戸惑いながらも、彼の腕の中に体を預ける。


リヒターの胸に額を寄せると、彼の心臓の音が聞こえた。

——どく、どく、と。


その音を聞きながら、シャルロッテはようやく、深く眠りについた。


彼女が眠ってしばらくした後、リヒターは天井を見つめながら、ふとつぶやいた。


「……そういえば、俺、誰かとこうして寝るの、初めてかもしれないな」


静かな寝息が腕の中から聞こえる。


眠った彼女の体温は、驚くほど温かかった。

子どもは体温が高いというが、本当だったようだ。


自分の胸のあたりで、すぅすぅと静かな寝息が聞こえる。

細い指が、自分の手のひらをぎゅっと握っている。


その指先は、ひどく柔らかい。


その温もりが、柔らかさが、喉の奥から胸の奥へじわりと染みこんでいく。

そして——自分でも知らなかった感情が、静かに軋みながら動き出した。


胸が、痛い。


まるで、自分の中にあった冷たい石が溶けて、知らない熱を流し込んでくるような、そんな感覚。

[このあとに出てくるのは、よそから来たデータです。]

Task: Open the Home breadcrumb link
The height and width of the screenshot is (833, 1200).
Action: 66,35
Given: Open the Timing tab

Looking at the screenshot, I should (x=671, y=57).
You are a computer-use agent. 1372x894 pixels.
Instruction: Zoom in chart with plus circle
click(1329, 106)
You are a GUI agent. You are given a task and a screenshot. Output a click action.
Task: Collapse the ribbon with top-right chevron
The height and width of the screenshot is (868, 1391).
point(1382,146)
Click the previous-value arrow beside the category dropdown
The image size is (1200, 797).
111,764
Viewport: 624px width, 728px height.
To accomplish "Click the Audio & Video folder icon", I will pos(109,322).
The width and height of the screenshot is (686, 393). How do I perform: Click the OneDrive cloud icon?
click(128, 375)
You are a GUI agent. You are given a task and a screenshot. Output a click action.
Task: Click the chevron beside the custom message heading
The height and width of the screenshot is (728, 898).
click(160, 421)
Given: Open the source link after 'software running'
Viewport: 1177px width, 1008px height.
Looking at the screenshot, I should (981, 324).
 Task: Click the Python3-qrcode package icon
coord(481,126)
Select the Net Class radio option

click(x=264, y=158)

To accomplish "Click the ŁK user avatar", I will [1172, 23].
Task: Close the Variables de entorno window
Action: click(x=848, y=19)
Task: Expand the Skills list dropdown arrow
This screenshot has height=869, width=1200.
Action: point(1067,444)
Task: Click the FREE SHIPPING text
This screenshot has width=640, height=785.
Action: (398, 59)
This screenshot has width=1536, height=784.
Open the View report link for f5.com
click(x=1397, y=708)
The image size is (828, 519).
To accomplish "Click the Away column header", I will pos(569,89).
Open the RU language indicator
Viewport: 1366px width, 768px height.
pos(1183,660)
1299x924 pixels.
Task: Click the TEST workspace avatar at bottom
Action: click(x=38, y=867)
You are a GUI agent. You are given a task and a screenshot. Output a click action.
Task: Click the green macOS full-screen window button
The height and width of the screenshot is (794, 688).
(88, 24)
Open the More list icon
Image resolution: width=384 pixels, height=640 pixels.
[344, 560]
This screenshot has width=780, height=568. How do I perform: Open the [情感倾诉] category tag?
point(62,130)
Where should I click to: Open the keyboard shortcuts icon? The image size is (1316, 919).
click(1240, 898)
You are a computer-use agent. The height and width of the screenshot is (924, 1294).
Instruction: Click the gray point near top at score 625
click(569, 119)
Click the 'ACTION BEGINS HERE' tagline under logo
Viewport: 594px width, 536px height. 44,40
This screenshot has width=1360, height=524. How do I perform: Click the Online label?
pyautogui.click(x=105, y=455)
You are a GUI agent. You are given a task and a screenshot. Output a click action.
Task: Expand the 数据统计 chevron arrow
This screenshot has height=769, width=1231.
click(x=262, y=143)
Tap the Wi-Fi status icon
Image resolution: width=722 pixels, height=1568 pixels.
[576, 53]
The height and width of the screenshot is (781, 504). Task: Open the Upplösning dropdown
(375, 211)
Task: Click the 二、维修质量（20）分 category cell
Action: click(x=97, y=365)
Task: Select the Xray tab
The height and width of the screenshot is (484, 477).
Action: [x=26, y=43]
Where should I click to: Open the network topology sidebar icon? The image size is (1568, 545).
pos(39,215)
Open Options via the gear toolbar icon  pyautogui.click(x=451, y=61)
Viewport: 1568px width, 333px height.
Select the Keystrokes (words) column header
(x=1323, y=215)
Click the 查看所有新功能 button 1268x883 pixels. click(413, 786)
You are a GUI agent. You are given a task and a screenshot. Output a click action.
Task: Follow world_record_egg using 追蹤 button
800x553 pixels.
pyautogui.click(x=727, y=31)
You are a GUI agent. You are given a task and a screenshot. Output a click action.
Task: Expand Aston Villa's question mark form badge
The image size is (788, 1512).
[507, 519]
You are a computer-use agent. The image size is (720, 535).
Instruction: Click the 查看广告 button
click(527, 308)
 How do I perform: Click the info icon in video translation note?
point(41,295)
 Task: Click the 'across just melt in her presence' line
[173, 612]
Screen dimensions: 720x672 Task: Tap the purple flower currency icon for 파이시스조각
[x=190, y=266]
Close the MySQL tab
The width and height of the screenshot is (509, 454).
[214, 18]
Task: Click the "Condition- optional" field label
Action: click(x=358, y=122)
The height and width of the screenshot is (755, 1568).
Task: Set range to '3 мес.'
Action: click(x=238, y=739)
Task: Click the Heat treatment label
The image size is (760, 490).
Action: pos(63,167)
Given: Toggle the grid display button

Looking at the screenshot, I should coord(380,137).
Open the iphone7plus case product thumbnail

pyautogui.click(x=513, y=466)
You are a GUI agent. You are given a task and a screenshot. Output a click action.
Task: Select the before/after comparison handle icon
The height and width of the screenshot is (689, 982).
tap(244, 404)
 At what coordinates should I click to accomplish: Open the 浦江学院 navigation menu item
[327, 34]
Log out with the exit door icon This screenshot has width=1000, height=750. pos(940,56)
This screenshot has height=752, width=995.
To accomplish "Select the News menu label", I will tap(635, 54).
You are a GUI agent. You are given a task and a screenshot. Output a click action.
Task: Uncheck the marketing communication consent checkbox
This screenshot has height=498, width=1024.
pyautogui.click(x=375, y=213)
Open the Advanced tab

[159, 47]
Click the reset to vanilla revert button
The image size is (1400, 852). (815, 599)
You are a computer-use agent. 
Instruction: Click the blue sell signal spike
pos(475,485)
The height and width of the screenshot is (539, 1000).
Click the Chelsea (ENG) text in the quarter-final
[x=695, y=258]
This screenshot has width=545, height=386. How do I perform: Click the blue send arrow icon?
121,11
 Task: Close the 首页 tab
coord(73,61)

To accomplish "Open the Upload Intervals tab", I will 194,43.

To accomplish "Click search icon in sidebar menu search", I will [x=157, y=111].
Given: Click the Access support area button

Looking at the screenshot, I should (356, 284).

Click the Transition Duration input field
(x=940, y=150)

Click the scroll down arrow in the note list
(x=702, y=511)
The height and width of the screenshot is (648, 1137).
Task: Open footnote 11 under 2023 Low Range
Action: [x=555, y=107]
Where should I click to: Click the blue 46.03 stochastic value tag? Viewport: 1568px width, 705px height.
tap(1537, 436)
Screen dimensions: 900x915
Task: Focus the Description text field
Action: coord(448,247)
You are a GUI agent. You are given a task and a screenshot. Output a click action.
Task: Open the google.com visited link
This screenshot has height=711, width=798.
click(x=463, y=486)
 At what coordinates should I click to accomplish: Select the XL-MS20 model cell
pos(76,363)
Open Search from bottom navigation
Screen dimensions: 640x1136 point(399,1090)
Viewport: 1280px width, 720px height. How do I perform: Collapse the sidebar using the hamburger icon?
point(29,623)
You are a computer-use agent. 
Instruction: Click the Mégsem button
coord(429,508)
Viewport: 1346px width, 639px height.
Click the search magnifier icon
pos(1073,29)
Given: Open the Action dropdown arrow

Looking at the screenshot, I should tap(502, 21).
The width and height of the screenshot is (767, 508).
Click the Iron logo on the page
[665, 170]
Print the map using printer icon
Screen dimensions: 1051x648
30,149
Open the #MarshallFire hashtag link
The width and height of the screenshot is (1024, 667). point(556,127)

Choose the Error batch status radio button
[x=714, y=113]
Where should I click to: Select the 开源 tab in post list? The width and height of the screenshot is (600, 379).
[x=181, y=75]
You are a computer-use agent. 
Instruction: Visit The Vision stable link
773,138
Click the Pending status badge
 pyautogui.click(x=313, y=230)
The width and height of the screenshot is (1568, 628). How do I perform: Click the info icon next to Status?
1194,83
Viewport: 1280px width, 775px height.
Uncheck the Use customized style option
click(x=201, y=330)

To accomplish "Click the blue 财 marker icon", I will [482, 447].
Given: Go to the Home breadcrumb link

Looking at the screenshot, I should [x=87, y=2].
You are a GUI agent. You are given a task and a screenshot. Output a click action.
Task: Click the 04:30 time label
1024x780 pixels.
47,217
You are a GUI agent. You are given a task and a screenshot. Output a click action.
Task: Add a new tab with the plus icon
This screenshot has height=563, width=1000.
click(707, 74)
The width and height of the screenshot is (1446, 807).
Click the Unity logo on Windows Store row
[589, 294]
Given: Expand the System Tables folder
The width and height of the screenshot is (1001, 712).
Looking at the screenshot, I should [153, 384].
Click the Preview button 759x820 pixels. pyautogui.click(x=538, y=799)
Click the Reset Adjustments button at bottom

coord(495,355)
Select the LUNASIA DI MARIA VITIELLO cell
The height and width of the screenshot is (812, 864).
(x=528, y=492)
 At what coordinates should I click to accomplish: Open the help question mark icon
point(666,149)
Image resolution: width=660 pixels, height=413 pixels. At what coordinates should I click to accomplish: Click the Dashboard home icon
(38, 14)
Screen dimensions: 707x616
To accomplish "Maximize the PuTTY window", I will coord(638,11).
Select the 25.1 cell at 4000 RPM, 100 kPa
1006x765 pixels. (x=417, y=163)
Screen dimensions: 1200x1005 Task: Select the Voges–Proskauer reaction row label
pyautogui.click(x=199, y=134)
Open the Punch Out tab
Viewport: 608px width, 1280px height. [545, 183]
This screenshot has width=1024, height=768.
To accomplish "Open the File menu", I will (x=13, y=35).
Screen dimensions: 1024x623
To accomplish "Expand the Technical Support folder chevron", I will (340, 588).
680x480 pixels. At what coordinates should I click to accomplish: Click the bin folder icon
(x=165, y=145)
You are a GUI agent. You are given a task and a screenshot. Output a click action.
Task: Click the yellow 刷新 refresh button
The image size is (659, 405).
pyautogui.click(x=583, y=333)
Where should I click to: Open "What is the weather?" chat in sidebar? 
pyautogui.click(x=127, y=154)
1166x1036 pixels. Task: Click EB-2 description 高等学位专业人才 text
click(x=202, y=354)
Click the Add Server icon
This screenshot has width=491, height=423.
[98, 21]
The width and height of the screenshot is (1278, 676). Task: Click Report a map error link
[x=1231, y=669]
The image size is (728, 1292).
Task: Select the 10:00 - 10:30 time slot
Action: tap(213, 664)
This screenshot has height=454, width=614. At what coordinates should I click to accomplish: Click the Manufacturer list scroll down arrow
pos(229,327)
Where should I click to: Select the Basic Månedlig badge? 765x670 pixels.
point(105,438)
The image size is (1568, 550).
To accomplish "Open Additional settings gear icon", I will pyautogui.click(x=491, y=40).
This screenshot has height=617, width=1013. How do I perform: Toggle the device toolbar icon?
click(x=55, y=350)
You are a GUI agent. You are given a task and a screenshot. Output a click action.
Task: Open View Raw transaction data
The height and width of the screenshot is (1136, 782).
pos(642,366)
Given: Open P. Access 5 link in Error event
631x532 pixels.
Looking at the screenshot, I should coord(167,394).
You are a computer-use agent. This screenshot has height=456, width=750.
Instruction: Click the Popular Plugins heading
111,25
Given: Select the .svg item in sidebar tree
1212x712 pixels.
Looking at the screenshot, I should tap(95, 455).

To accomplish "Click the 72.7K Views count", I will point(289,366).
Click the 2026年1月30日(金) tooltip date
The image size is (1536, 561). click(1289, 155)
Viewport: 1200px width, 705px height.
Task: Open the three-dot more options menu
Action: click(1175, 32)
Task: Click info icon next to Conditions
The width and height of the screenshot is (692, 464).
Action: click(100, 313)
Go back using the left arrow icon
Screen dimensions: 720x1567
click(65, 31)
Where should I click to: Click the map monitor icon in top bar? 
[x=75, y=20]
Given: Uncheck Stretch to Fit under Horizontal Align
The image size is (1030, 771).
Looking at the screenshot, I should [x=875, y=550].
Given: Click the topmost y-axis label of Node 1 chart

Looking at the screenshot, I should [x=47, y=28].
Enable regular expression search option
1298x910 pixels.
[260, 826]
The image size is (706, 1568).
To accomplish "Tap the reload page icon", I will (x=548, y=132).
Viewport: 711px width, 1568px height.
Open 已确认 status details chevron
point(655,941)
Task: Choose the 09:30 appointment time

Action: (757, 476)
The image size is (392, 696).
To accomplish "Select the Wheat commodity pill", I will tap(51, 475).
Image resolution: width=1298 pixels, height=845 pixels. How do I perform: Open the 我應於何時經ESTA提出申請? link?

何が苦しいのか、何がこんなに自分を揺さぶっているのか、自分でもわからないのに——


気がつくと、ぽろぽろと、涙が頬を伝っていた。


どうして、涙が出るんだろう。


ただ、この小さな少女の呼吸を感じて、体温を感じて。

眠りながら、自分の名前を口の奥でそっと呼んだ彼女の声が、心に刺さっただけで。


「……リヒターにいさま……」


誰にも抱かれず、誰とも眠らず、名前を呼ばれることもなく。

ずっと、冷たい部屋で剣だけを振ってきた。


ただ強くなるためだけに生きてきた。

誰かのためではなく、何かの代わりでもなく。

“居場所”という言葉すら知らずに、ただ立ってきた。


やがて逆らえない眠気がやってきて、ゆっくりと目を閉じる。

涙の意味を知らないまま。







翌朝、陽光がカーテンの隙間から差し込むころ。


ソランジュの見舞いに行くと、顔色はまだ少し悪かったが、穏やかな笑みを浮かべていた。

明け方、ようやく微熱まで下がったようだ。


「リヒター、昨夜はありがとう。シャル、ぐっすり眠れたみたい」

「……そうか」


少し間をおいて、彼はぽつりと言った。


「……妹が、ほしい」


ソランジュは一瞬、驚いたように目を見開いた。

けれどすぐに、ふっと息を吐いて微笑んだ。


「あなたって本当に……」

「なんだ?」

「心にあるものに気づくのが、遅いのね」

「……?」


リヒターが眉をひそめると、ソランジュはいたずらっぽく笑った。


「でもね、リヒター。あなたはいつか分かるようになるわ」


彼女の声はとても優しくて、まるで予言のようだった。


「お父様を憎んでいたことも。お兄様たちを羨んでいたことも。——そして、あなたが本当に求めていたのが、“妹”ではないことも」


言葉の意味は、まだ分からなかった。


リヒターはそれを、ただ静かに胸の奥にしまった。